To lower the coefficient of friction on the surface of silicone parts, many applications use a Parylene coating that uses chemical vapor deposition to form a physical bond. However, Parylene is rigid, can crack, has no anti-microbial properties, only processed parts that fit in the vapor chamber can be coated, and interior dimensions are difficult to coat.

FluoroBond LSR provides a chemical bond to silicone rubber to reduce the coefficient of friction. With its good elongation properties, the coating does not crack and anti-microbial properties can be added.

Dry film lubricants

Typically, engineers are educated in oil or grease-based lubrication techniques, but not nearly as much time or attention is spent on dry film lubricants.

Unlike oil and grease that can migrate away, dry film lubricants continue to transfer back and forth on the mating surfaces and stay in place longer. Dry film coatings also serve as a thin cushion, spreading high point loads in bearings and reducing element fatigue.
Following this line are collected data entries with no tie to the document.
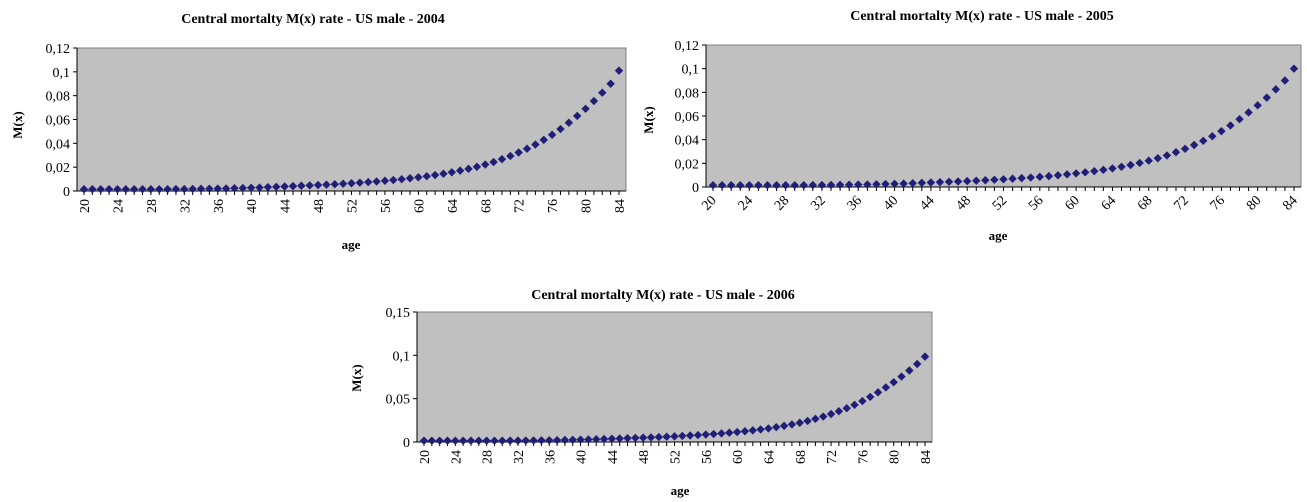 The height and width of the screenshot is (502, 1307). I want to click on y-tick-label: 0,02, so click(688, 164).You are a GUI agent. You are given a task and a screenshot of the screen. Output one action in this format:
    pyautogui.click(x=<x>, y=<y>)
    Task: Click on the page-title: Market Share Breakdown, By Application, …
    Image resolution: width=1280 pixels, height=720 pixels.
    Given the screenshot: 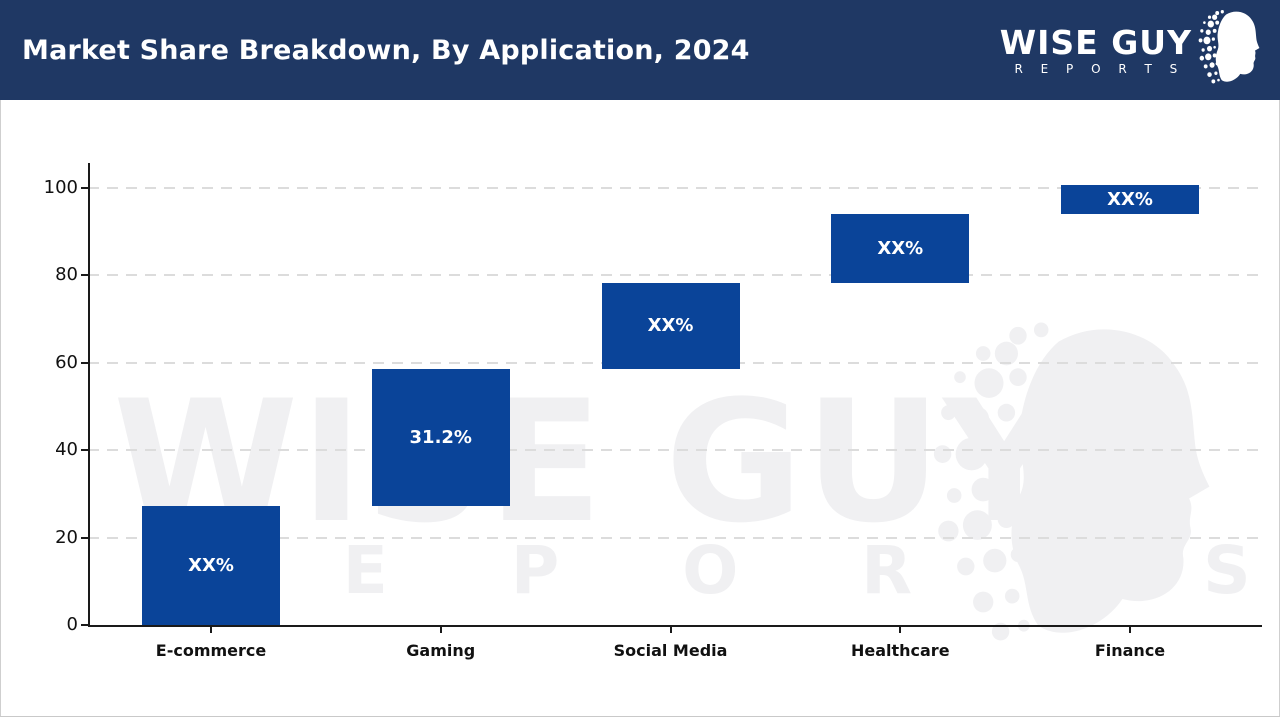 What is the action you would take?
    pyautogui.click(x=386, y=50)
For this, graphite and molybdenum disulfide (moly) are often used. Moly-disulfide coatings are recommended for conditions of heavy wear, particularly high-load situations, including bearing-type applications where one part rolls or slides over another part. Graphite coatings are generally used in wet service or at elevated temperatures.

As a dry film lubricant, Teflon is typically used for light-to-moderate applications. It is often incorporated into unique formulations with moly and graphite.

R&D laboratory access

Osterhout admits the variety of coating formulations, as well as the variety of products that could benefit, is daunting. In many cases, engineers have a product with no coating, or a coating that isn’t performing as expected, and they need a resource to explore the options.

“Engineers need to establish how the Teflon coating is going to function and they need to know the thickness that will be applied to compensate for it to fit within their existing dimensions,” Osterhout says.

To assist in developing specialized materials and application methods, a select number of applicators now maintain an in-house R&D laboratory to test new coatings available, and research and develop their own for specific customer applications.

Some labs incorporate the latest quality control (QC) equipment for testing wear, lubrication, coefficients of friction, and other key application parameters. In addition, customers and prospects can consult with in-house engineering staff when custom coatings are required.

“Having the in-house lab, we have access to baseline performance information from past research and experimentation, so we can compare one coating to another that we have developed. This allows us to know that we made substantial improvements in new coatings performance,” Osterhout says.